Stored records:
++++++++++

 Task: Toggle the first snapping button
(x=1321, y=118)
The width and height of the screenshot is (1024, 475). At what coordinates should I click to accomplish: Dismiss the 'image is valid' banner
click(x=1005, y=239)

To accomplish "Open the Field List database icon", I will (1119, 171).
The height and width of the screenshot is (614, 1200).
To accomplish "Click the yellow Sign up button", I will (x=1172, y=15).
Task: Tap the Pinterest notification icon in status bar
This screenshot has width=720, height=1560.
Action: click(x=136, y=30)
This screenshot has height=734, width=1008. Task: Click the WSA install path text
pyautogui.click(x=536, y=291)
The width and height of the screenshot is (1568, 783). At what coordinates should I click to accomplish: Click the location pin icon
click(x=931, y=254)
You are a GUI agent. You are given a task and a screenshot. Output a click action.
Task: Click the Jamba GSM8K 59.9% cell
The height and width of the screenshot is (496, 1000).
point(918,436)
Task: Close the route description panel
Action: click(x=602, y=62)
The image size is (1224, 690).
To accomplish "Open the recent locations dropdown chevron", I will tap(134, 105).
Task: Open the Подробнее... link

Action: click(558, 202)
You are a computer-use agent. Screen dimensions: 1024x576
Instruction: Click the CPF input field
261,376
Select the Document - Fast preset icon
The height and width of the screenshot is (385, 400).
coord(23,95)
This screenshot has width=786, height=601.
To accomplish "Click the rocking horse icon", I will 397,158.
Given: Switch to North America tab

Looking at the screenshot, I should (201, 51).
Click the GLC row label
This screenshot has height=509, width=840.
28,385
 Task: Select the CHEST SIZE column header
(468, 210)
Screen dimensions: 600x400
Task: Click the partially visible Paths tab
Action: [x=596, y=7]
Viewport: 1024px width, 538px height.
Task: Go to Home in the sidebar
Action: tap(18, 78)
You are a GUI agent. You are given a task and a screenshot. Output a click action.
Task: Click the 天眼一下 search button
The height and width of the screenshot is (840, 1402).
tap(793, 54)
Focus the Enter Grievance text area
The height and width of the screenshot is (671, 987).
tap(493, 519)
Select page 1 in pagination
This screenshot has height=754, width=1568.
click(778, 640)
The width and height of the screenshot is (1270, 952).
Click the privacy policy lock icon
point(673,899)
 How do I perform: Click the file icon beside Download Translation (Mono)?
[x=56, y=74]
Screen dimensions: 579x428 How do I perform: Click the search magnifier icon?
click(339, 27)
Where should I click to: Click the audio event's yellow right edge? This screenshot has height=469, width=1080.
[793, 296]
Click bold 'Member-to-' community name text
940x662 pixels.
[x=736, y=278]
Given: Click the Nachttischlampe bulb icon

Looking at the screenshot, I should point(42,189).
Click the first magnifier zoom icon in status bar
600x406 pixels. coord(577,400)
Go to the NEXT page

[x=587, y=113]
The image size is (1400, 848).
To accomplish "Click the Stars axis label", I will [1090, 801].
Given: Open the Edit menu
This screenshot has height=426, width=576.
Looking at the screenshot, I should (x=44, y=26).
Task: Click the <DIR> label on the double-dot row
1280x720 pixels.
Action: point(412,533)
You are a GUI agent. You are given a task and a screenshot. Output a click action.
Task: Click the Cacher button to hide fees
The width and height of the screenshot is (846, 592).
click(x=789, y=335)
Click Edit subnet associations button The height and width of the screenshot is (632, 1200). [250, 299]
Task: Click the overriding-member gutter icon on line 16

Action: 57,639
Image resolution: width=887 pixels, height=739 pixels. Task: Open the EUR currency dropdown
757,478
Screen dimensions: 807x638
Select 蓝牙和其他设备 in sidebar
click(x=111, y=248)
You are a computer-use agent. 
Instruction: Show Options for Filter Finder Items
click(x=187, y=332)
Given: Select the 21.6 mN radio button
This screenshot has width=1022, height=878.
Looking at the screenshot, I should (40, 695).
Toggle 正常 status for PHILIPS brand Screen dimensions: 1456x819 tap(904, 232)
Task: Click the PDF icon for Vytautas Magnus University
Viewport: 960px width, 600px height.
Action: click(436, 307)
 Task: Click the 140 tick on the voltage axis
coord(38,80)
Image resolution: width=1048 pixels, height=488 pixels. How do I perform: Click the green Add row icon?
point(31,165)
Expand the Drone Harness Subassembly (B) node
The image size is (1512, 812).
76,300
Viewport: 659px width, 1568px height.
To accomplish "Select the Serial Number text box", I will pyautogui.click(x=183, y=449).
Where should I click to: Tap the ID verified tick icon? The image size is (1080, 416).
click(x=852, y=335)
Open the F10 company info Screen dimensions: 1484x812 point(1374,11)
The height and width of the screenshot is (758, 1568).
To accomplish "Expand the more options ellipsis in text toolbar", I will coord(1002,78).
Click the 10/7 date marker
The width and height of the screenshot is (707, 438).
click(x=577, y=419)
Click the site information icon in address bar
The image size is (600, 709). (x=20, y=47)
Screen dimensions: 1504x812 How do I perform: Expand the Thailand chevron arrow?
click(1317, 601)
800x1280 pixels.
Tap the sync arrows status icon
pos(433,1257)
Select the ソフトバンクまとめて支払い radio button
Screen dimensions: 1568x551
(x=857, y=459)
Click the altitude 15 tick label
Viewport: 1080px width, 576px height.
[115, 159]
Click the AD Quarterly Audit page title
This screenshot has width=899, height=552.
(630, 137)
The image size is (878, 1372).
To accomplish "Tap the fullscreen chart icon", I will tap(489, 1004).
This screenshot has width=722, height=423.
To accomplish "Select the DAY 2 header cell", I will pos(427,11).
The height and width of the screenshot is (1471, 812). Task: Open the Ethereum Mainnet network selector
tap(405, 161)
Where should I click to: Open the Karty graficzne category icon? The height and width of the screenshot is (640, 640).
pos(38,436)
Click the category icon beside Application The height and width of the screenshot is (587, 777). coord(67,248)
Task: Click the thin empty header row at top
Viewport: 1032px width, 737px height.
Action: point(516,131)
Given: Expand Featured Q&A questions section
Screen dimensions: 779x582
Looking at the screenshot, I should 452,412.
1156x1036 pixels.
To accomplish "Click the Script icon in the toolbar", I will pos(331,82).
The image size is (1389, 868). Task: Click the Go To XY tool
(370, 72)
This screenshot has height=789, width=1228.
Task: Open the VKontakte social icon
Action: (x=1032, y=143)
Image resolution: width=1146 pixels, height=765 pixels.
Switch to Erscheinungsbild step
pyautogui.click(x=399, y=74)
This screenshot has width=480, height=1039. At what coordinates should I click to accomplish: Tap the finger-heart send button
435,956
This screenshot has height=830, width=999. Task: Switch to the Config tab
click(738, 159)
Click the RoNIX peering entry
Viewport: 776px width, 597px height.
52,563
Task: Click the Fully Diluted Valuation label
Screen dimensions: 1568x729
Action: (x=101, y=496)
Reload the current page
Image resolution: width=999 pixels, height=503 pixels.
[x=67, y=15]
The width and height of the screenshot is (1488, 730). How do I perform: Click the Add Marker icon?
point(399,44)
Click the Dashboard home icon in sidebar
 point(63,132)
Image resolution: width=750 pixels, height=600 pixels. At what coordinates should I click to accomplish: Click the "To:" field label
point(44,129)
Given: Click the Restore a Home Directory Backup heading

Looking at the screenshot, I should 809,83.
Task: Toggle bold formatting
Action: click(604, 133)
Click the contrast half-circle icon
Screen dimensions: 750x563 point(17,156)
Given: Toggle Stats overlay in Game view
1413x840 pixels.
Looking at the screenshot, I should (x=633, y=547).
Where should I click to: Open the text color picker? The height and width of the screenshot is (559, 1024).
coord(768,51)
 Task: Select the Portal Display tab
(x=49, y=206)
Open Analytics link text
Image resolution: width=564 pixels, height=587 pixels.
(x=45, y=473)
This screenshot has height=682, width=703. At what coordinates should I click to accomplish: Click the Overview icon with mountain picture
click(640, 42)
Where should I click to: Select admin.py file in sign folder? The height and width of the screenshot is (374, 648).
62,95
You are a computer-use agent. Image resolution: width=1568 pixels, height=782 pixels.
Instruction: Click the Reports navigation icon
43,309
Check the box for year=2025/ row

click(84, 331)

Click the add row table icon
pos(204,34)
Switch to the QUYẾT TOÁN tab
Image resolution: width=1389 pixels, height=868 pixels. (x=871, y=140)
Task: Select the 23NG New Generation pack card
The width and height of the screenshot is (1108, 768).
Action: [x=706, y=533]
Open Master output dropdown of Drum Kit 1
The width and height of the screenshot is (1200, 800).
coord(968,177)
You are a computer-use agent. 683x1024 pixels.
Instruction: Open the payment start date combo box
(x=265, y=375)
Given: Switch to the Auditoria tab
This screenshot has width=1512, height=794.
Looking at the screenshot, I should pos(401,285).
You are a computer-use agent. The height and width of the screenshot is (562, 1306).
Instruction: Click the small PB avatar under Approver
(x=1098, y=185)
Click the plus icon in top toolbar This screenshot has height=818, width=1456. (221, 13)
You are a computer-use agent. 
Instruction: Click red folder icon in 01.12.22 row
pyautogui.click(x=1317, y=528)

++++++++++

Scan the records for the string "computer". Copy each line in which it appears.

You are a computer-use agent. Screen dimensions: 1024x576
You are a computer-use agent. 
You are a computer-use agent. Image resolution: width=1568 pixels, height=782 pixels.
You are a computer-use agent. 683x1024 pixels.
You are a computer-use agent. The height and width of the screenshot is (562, 1306).
You are a computer-use agent. 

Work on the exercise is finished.